§ The task: Extract the records verbatim, starting at the very beginning and ending at the line that contains "Action: 519,507", including both ends.

++++++++

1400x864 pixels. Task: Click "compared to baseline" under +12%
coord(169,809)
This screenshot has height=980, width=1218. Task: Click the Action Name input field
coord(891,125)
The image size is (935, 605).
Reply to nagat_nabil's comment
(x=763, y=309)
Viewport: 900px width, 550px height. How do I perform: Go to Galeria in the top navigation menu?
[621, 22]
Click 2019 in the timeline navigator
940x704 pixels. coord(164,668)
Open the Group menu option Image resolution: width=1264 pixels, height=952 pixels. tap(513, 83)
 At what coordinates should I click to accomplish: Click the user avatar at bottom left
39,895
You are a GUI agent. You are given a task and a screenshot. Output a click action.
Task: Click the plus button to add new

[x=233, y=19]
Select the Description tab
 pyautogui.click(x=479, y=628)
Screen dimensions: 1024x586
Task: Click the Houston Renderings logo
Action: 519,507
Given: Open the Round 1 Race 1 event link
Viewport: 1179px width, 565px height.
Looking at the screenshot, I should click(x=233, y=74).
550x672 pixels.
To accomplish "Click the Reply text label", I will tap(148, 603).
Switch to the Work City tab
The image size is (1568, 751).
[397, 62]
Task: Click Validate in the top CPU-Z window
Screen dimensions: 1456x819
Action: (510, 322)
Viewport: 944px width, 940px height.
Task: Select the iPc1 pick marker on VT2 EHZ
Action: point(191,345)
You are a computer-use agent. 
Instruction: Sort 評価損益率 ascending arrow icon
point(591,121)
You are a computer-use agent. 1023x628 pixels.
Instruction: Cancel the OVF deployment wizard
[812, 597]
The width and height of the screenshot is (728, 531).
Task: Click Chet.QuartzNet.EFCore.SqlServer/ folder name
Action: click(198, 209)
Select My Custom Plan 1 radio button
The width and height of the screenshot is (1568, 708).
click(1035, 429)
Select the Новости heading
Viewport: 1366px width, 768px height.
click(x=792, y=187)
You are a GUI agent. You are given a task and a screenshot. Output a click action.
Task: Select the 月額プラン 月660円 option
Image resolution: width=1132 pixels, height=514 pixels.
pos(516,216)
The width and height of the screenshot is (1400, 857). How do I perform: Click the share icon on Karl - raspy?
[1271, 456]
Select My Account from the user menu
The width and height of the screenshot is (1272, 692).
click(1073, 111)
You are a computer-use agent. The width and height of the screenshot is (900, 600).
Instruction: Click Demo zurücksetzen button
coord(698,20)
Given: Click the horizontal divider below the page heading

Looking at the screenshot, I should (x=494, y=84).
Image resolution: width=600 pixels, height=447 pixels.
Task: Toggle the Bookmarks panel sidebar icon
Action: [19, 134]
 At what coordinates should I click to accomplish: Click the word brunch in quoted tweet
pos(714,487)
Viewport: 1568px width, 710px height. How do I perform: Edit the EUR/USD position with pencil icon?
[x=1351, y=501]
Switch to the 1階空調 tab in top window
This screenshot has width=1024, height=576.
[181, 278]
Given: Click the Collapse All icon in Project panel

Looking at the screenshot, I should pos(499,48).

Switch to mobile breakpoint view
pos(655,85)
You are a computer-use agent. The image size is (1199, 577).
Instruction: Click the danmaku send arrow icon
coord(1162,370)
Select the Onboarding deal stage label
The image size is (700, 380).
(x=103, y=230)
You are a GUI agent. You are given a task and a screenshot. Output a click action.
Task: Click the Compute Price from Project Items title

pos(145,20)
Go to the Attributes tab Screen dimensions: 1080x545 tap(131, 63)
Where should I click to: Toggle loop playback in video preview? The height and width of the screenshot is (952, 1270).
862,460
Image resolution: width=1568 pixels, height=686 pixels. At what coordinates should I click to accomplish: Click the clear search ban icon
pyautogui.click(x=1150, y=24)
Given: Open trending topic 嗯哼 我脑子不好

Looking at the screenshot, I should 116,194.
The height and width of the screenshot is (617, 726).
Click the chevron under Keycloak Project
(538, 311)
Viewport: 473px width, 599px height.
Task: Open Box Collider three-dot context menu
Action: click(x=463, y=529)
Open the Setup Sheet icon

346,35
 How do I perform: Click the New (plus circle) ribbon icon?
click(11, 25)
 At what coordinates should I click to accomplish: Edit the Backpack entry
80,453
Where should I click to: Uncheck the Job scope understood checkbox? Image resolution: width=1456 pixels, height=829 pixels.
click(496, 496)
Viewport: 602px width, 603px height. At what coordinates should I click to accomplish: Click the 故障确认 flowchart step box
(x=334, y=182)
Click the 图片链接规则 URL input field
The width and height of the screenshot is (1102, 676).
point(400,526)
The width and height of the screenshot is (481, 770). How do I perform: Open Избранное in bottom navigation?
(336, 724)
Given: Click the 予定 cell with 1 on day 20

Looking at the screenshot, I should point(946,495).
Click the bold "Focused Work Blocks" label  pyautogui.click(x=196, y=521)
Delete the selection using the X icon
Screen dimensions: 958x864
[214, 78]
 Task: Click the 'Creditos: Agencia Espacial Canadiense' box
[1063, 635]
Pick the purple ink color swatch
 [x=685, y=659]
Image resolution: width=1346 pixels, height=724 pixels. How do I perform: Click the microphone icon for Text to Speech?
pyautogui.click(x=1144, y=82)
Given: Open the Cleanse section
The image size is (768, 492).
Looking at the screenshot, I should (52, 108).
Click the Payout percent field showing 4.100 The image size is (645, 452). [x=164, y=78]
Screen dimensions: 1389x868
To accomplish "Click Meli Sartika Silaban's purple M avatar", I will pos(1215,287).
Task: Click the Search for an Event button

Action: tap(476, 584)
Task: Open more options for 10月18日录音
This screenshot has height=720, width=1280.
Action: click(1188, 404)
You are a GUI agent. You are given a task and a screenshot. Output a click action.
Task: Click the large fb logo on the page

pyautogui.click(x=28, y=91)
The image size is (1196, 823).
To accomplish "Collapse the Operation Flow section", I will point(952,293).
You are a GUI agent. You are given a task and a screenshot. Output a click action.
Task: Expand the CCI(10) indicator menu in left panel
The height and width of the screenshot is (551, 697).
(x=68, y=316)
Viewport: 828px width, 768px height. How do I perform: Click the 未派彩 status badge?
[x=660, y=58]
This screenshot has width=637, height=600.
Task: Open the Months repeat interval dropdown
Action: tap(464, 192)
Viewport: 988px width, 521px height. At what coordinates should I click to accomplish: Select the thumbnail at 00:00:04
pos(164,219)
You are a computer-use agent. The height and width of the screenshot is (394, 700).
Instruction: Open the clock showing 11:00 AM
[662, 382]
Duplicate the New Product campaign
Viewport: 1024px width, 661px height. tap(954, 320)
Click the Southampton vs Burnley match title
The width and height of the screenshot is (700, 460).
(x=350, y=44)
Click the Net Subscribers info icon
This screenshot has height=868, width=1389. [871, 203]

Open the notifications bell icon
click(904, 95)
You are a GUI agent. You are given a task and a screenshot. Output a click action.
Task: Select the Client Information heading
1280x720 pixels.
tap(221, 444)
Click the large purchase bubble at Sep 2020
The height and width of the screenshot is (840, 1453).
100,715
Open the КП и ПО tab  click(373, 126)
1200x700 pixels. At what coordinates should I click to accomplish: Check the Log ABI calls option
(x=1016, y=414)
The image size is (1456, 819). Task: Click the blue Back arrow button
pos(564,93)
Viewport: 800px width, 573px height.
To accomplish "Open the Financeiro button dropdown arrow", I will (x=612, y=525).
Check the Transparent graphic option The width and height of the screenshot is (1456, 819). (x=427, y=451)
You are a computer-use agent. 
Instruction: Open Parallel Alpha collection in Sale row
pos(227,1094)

++++++++

§ Solution for this problem:
1400x864 pixels. Task: Click "compared to baseline" under +12%
coord(169,809)
This screenshot has height=980, width=1218. Task: Click the Action Name input field
coord(891,125)
The image size is (935, 605).
Reply to nagat_nabil's comment
(x=763, y=309)
Viewport: 900px width, 550px height. How do I perform: Go to Galeria in the top navigation menu?
[621, 22]
Click 2019 in the timeline navigator
940x704 pixels. coord(164,668)
Open the Group menu option Image resolution: width=1264 pixels, height=952 pixels. tap(513, 83)
 At what coordinates should I click to accomplish: Click the user avatar at bottom left
39,895
You are a GUI agent. You are given a task and a screenshot. Output a click action.
Task: Click the plus button to add new

[x=233, y=19]
Select the Description tab
 pyautogui.click(x=479, y=628)
Screen dimensions: 1024x586
Task: Click the Houston Renderings logo
Action: 519,507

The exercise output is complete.